- _抜粋した文章_
今日は前回の続きで、スケルタルアニメーションをやっていきます。今回やるのは独自のキャラクターを動かす方法についてです。
タナカさん登場
前回のキャラクターを動かそうと思いましたが自分が動かしても良い感じにならない(ハイクォリティなテクスチャーにはハイクォリティなアニメーションが必要)ので、自分が3分くらいで適当につくったキャラクターを使います。タナカさん(仮)です。
Paperというアプリで作りました。こういう時にタブレットがあると便利ですね
これを、前回と同じようなアプローチで動かせるようにします。
ボーンをつけて、ジオメトリを生成、ウェイトを調整して完成です。一つ違う点があるとすれば、PSBのマルチスプライトワークフローではない場合は最初にスプライトを選択しないとボーンが作れません。
登録作業完了後はシーンに配置して、親オブジェクトにSprite Skin
コンポーネントを追加、Create Boneボタン
でボーンを自動生成します。これで一つのスプライトを変形させて色々なポーズを取らせる事が出来るようになります。

- _データの内容_
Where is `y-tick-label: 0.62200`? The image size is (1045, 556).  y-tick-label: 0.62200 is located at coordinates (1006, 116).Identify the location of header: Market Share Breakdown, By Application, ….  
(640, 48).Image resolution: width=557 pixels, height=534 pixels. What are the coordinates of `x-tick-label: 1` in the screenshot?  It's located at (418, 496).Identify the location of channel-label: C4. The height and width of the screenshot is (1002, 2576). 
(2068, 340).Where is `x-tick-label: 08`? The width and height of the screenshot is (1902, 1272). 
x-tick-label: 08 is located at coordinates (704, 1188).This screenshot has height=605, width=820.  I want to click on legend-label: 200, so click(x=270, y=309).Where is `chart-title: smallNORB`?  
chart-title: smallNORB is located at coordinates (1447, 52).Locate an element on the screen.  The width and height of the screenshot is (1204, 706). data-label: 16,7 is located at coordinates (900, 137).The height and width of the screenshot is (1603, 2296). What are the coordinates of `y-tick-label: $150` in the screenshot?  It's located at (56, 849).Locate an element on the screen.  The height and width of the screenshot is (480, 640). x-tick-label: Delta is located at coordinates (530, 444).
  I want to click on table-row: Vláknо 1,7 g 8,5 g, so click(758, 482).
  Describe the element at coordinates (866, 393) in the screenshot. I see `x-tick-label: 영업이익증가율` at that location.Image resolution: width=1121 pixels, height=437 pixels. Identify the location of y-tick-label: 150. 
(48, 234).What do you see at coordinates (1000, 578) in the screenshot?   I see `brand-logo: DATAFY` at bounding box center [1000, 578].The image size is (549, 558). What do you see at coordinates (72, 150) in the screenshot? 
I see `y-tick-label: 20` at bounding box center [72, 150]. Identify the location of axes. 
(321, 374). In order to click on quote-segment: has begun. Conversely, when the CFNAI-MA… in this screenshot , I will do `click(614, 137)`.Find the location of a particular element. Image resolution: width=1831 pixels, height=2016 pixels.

- _課題_
スケルタルアニメーションの文章を、「今日は前回の続きで、スケルタ」を含むところから書き写し始め、「ます。タナカさん(仮)です。」まで写したら止める。文字は一字も変えずに写すこと。

- _課題の回答_
今日は前回の続きで、スケルタルアニメーションをやっていきます。今回やるのは独自のキャラクターを動かす方法についてです。
タナカさん登場
前回のキャラクターを動かそうと思いましたが自分が動かしても良い感じにならない(ハイクォリティなテクスチャーにはハイクォリティなアニメーションが必要)ので、自分が3分くらいで適当につくったキャラクターを使います。タナカさん(仮)です。